(TEXT PASSAGE)
Indicate by check mark whether the registrant is an emerging growth company as defined in Rule 405 of the Securities Act of 1933 (§230.405 of this chapter) or Rule 12b-2 of the Securities Exchange Act of 1934 (§240.12b-2 of this chapter).
Emerging growth company
If an emerging growth company, indicate by check mark if the registrant has elected not to use the extended transition period for complying with any new or revised financial accounting standards provided pursuant to Section 13(a) of the Exchange Act.




Item 5.02. Departure of Directors or Certain Officers; Election of Directors; Appointment of Certain Officers; Compensatory Arrangements of Certain Officers.
On January 16, 2024, SEI Investments Company (the “Company”) entered into an agreement with Sean Denham, 51, to begin employment with the Company on March 18, 2024 and serve as the Company’s Chief Financial Officer effective upon the date following the current Chief Financial Officer Dennis McGonigle’s resignation in connection with his previously announced retirement. The Company expects Mr. McGonigle’s date of resignation to be effective on the day of the filing of its Form 10-Q for the first quarter of 2024 with the U.S. Securities and Exchange Commission. Currently, the Company intends to enter into an agreement with Mr. McGonigle in connection with his resignation and it will file an amendment to this Form 8-K at the appropriate time.

(PROVIDED DATA)
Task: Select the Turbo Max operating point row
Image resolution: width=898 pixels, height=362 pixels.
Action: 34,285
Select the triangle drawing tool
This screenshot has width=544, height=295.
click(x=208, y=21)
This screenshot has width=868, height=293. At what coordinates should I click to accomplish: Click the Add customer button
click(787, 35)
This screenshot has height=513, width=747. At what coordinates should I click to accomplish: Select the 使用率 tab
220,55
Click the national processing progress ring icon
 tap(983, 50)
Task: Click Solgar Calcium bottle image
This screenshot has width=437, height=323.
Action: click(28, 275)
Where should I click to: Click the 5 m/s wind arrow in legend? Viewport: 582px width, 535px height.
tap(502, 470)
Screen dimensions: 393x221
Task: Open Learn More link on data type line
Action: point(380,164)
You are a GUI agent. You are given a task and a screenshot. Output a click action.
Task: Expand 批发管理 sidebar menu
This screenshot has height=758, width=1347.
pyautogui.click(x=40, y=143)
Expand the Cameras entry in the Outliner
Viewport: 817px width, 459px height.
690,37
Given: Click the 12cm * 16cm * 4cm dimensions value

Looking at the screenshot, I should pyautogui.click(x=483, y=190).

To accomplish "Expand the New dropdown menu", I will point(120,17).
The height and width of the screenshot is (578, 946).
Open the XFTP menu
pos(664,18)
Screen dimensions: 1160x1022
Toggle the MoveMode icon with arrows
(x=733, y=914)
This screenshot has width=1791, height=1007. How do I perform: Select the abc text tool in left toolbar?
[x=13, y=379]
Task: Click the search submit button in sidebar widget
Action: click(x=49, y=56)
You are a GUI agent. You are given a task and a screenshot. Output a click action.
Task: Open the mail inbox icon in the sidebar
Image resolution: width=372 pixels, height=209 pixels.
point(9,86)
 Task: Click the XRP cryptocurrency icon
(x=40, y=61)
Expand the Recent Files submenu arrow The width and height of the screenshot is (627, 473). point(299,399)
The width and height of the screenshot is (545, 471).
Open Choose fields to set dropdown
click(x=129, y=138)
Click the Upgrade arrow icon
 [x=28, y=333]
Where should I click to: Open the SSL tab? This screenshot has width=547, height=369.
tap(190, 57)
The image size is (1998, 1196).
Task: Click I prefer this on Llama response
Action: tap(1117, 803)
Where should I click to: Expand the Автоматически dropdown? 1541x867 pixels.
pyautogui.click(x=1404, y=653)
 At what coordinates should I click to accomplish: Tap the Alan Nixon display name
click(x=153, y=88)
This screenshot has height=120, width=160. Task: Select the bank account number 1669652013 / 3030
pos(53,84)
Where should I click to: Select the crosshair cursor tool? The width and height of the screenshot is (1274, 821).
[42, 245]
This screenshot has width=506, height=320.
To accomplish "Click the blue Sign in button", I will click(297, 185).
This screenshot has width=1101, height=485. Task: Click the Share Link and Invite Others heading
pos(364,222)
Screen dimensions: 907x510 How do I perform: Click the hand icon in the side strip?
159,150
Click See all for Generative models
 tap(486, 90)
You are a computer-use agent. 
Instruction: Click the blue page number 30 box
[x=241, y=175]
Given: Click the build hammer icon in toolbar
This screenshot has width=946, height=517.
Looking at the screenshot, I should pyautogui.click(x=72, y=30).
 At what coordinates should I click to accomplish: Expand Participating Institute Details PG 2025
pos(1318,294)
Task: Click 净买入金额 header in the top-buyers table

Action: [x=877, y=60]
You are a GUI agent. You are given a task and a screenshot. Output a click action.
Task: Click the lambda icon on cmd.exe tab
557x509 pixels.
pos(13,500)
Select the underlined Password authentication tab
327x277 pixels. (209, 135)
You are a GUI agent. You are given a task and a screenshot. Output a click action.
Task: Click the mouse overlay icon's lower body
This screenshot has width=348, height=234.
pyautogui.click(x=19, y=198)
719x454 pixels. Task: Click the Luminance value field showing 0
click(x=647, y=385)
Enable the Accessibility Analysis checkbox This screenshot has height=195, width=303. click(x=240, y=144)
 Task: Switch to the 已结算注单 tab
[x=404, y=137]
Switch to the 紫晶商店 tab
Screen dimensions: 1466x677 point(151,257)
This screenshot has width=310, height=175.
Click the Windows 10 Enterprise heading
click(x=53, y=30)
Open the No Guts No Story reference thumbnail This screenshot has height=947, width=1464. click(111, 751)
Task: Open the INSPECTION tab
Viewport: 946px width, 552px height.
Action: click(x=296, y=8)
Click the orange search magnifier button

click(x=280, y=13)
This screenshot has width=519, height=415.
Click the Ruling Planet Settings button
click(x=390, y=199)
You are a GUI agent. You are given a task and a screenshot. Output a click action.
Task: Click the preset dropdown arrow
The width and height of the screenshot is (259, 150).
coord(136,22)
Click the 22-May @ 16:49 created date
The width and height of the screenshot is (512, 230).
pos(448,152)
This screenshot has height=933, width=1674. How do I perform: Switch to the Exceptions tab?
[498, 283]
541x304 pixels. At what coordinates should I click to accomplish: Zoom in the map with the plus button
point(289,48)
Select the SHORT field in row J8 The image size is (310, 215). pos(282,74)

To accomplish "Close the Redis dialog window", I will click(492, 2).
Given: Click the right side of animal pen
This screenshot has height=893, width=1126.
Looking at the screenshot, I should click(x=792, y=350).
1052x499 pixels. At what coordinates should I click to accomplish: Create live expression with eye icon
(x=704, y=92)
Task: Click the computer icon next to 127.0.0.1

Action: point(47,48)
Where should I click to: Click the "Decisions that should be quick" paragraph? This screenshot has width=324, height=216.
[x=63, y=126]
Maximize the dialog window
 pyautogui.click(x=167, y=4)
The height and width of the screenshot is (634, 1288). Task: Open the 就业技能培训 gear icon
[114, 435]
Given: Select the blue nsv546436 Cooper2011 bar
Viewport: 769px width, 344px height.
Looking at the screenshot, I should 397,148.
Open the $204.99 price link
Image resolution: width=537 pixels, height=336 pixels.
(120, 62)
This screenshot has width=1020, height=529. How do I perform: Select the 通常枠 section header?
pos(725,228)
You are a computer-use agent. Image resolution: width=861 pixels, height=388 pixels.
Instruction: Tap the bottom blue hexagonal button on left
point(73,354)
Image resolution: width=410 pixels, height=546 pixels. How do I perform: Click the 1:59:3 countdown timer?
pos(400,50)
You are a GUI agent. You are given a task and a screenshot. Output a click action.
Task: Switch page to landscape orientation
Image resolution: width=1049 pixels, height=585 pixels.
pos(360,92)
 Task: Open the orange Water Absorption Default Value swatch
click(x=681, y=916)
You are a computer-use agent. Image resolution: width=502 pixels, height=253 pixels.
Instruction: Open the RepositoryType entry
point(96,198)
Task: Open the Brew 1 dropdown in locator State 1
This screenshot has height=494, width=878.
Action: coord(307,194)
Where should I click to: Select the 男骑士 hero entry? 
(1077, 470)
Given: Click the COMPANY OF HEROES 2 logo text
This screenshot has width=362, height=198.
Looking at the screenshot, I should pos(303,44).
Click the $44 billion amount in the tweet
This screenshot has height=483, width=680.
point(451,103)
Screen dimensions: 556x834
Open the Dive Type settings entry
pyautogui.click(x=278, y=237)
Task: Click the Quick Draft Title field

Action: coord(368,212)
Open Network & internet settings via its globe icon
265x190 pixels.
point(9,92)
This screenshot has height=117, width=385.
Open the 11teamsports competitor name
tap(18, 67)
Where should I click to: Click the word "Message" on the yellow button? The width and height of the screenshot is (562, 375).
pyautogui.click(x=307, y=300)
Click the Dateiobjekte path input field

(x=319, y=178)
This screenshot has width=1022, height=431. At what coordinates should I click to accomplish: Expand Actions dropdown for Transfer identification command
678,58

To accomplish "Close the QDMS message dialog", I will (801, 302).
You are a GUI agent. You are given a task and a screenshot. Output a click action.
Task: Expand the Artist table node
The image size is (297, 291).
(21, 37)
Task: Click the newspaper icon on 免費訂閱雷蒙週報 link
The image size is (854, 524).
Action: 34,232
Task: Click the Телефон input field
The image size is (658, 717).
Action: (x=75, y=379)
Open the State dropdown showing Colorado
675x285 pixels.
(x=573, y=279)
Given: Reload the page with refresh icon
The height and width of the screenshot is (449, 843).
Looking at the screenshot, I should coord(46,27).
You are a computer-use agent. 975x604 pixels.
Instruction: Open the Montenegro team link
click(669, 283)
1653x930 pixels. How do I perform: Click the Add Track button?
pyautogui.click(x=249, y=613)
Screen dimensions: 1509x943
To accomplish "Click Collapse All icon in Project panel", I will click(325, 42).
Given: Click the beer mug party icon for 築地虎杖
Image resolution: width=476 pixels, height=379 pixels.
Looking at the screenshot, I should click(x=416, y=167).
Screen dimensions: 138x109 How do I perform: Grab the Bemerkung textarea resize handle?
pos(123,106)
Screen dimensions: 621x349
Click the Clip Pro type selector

(WHAT TO DO) Copy out the whole Form 8-K excerpt above, word for word.

(FINISHED TASK)
Indicate by check mark whether the registrant is an emerging growth company as defined in Rule 405 of the Securities Act of 1933 (§230.405 of this chapter) or Rule 12b-2 of the Securities Exchange Act of 1934 (§240.12b-2 of this chapter).
Emerging growth company
If an emerging growth company, indicate by check mark if the registrant has elected not to use the extended transition period for complying with any new or revised financial accounting standards provided pursuant to Section 13(a) of the Exchange Act.




Item 5.02. Departure of Directors or Certain Officers; Election of Directors; Appointment of Certain Officers; Compensatory Arrangements of Certain Officers.
On January 16, 2024, SEI Investments Company (the “Company”) entered into an agreement with Sean Denham, 51, to begin employment with the Company on March 18, 2024 and serve as the Company’s Chief Financial Officer effective upon the date following the current Chief Financial Officer Dennis McGonigle’s resignation in connection with his previously announced retirement. The Company expects Mr. McGonigle’s date of resignation to be effective on the day of the filing of its Form 10-Q for the first quarter of 2024 with the U.S. Securities and Exchange Commission. Currently, the Company intends to enter into an agreement with Mr. McGonigle in connection with his resignation and it will file an amendment to this Form 8-K at the appropriate time.